Outra imprecisão no texto de Joyce: o CC não é uma “licença norte-americana privada”. É, sim, uma organização não governamental que criou um sistema de licenças que podem ser usadas por criadores, organizações e empresas. A Al Jazeera acaba de licenciar as imagens das manifestações do Cairo em CC, autorizando sua exibição em todas as TVs. Ninguém é obrigado a usar as licenças se não quiser.
Voluntários de 70 países se inspiraram no trabalho do CC norte-americano e desenvolveram sistemas de licenciamentos semelhantes a partir de legislações locais. Assim foram criadas entidades independentes e separadas do CC norte-americano, que por sua vez redigiram licenças também diferentes das norte-americanas. As licenças CC-BR, criadas pelo Creative Commons Brasil (http://bit.ly/O8RVo), são totalmente brasileiras e só podem ser aplicadas no Brasil.

O conteúdo do site do MinC era publicado com uma dessas licenças totalmente brasileiras (mesmo com a inspiração norte-americana – e não entendo por que não podemos nos inspirar em boas ideias norte-americanas, afinal somos ou não o país da antropofagia cultural?), produzida por uma entidade brasileira, o CC Brasil, independente do CC norte americano. A ministra Ana de Hollanda declarou para matéria do caderno Prosa & Verso, aqui deste jornal (http://glo.bo/fiwWtL), que “o MinC só retirou o selo das Creative Commons do site, mas não o licenciamento”. Infelizmente o MinC retirou o licenciamento sim, ministra – e nada havia de irregular nesse licenciamento. Agora temos apenas uma frase vaga: “O conteúdo deste site, produzido pelo Ministério da Cultura, pode ser reproduzido, desde que citada a fonte.” Essa é a “licença” que vale hoje. A licença CC-BR anterior tinha outro texto, que inclusive diferenciava reprodução de publicação, como exige a Lei do Direito Autoral brasileira. Agora as pessoas podem reproduzir o conteúdo, mas ao publicá-lo em seus blogs estão fazendo algo sem autorização explícita – isso cria uma incerteza jurídica desnecessária. Por isso digo que as licenças CC levam o direito autoral mais a sério.
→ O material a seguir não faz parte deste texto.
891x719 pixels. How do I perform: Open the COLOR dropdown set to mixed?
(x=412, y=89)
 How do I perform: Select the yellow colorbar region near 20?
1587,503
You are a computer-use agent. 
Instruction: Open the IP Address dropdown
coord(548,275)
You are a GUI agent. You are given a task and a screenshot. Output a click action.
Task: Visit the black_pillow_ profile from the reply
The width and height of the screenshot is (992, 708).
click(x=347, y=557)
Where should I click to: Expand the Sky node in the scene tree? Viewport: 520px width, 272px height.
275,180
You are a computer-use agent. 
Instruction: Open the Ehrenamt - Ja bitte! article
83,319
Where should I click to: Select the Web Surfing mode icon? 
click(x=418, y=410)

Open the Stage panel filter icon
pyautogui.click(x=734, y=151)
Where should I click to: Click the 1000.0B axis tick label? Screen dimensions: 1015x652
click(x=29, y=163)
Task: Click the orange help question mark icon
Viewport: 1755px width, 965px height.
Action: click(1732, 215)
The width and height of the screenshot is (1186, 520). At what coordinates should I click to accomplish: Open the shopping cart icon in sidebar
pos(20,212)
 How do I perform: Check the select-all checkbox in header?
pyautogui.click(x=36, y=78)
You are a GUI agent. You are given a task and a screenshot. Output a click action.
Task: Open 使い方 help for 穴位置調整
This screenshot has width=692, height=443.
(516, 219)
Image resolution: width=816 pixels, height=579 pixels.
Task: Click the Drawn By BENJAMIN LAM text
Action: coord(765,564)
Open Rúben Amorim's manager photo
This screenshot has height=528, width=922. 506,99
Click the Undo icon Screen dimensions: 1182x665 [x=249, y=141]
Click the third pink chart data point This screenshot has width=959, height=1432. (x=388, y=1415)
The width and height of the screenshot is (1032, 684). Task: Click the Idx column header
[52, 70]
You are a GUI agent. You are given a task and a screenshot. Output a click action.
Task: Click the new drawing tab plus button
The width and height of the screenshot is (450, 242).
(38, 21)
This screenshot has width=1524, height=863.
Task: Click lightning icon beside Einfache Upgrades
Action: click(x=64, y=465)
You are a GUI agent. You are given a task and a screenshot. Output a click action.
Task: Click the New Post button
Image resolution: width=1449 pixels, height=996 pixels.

Tudo o que li em defesa da atitude do MinC deixa claro que o problema não era a licença. A própria ministra acredita que o licenciamento continua o mesmo. O problema era a sigla CC e o desconhecimento sobre o que é o CC. Em seu blog, Joyce escreveu (http://bit.ly/geKN1m): “Como ela (Ana de Hollanda) retirou do site do MinC o logo do Creative Commons, houve a celeuma, reclamando que ela estaria ‘se alinhando ao Ecad’ e se aliando ‘ao que há de mais conservador’. Mas peraí, pessoal: se eu entro num restaurante, faço meu prato, almoço e vou embora, não vão chamar a polícia para me cobrar o calote? Então, porque a criação alheia (alimento da alma) pode ser usada à vontade, sem que os autores recebam???” Aldir Blanc também declarou (http://glo.bo/fiwWtL): “Não há retrocesso algum em querer pagar com justiça o direito autoral dos criadores.” Não entendi o raciocínio.

Quem é contra o pagamento para autores? O CC nunca disse que criadores não devem ser pagos. E o que o licenciamento do conteúdo do site do MinC tem a ver com o pagamento para autores? Parece que a sigla CC no site do MinC era entendida como um manifesto em prol do calote aos autores. Isso é um absurdo. Repito mais uma vez: a licença CC defendia muito mais rigidamente os direitos de autor do que a frase que está no site agora.
A história da batalha pelo direito do autor começa bem antes do início do século XX. É uma bela e complexa história. O Creative Commons é parte dessa história, em defesa dos autores, da criatividade e do acesso ao conhecimento.